■ WHAT THE TASK ASKS: Please pull out each line in the records below that contains the string "ytick".

■ PROVIDED ENTRIES:
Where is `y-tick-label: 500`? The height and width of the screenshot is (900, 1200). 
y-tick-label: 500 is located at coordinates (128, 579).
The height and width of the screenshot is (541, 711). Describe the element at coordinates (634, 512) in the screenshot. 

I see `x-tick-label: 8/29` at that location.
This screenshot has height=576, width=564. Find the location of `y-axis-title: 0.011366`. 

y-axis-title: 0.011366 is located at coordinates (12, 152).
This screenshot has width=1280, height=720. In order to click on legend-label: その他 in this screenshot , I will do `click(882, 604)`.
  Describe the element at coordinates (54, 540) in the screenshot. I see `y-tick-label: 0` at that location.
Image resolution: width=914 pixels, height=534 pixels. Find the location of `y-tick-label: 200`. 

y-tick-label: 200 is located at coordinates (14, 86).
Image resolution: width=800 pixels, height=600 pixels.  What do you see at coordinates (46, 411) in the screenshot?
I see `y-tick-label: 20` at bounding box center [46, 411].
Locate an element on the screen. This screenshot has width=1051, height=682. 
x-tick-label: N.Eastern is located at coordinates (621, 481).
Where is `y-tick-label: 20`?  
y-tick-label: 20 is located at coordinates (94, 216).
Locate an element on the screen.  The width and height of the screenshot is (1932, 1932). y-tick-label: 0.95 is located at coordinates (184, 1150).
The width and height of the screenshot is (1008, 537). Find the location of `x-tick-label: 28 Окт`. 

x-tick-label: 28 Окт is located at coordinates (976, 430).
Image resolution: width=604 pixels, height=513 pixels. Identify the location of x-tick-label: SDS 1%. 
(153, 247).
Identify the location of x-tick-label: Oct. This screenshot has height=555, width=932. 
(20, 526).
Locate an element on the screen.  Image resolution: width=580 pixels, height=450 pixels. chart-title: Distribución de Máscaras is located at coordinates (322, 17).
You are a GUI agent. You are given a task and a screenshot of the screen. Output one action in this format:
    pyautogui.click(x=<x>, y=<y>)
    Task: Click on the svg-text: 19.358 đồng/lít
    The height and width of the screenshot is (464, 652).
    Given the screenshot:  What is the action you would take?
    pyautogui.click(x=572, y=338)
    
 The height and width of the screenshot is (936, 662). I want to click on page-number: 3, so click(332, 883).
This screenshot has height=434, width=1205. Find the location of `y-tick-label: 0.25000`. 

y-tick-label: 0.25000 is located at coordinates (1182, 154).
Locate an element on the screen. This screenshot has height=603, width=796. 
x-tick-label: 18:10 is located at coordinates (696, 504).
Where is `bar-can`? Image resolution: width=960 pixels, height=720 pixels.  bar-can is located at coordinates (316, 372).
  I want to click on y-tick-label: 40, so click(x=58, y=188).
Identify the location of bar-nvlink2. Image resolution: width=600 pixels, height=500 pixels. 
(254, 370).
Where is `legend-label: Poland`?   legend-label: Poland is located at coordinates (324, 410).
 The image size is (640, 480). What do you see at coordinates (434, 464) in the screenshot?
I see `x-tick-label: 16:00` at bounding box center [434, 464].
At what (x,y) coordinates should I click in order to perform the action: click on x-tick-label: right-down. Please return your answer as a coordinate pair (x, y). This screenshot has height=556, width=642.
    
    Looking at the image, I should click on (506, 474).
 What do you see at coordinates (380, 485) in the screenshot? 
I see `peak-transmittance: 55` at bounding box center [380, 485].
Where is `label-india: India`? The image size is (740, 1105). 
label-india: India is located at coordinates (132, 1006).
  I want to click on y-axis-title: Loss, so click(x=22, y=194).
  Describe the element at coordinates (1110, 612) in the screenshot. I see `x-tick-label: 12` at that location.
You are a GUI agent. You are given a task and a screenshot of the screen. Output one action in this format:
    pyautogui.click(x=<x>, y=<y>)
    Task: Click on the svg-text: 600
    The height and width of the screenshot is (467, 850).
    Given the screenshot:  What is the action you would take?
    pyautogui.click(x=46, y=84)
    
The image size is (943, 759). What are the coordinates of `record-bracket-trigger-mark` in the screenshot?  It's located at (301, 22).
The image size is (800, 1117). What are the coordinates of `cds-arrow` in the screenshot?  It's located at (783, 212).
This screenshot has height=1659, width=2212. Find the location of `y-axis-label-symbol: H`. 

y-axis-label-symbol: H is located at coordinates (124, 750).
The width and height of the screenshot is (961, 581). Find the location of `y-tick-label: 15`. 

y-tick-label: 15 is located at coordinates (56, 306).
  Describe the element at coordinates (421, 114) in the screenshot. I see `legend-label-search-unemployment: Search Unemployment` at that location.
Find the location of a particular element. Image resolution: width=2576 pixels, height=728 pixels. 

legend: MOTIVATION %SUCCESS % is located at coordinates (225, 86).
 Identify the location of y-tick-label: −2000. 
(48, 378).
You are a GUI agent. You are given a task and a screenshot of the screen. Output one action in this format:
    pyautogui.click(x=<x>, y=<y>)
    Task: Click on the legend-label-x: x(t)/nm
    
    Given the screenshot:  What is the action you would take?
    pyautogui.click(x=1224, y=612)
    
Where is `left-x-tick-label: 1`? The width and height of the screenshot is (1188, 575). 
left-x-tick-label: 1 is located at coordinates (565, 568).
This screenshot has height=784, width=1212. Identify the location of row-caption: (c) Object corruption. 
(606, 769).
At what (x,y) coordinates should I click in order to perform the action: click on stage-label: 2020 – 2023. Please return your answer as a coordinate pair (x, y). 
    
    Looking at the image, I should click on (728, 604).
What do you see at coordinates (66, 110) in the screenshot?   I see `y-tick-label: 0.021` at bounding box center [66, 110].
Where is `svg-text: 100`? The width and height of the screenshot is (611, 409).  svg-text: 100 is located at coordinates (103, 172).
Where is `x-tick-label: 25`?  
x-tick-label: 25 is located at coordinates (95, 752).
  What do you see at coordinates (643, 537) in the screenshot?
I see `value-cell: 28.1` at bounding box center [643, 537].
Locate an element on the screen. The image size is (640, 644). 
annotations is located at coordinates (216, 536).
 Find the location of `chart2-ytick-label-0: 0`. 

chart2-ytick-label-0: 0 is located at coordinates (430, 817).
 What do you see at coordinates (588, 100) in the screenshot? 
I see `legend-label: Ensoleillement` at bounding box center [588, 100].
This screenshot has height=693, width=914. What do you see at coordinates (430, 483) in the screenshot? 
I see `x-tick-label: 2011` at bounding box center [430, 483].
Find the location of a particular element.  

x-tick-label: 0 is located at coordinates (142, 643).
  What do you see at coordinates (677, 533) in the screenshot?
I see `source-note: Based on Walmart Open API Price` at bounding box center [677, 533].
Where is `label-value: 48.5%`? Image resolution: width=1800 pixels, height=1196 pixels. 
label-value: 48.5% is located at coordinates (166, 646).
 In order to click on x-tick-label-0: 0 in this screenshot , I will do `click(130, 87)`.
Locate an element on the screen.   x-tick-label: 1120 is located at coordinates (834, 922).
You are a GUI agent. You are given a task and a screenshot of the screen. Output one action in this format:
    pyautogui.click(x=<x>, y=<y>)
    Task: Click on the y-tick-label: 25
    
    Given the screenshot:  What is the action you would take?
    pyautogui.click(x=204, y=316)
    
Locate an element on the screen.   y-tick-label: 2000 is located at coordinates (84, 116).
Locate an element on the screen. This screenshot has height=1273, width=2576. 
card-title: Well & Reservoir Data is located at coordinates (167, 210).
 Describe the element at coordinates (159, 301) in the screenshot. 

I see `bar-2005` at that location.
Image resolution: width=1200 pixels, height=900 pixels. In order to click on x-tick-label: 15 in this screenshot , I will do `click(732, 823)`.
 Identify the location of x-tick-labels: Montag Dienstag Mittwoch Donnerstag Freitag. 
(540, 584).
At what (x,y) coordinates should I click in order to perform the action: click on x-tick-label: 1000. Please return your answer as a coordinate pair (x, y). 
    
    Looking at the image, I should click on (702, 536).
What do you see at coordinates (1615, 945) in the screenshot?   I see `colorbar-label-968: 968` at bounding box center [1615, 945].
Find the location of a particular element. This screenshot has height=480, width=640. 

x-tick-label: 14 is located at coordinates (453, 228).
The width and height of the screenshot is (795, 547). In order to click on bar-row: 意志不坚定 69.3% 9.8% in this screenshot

■ SOLUTION FOR THIS PROBLEM:
 Find the location of `chart2-ytick-label-0: 0`. 
chart2-ytick-label-0: 0 is located at coordinates (430, 817).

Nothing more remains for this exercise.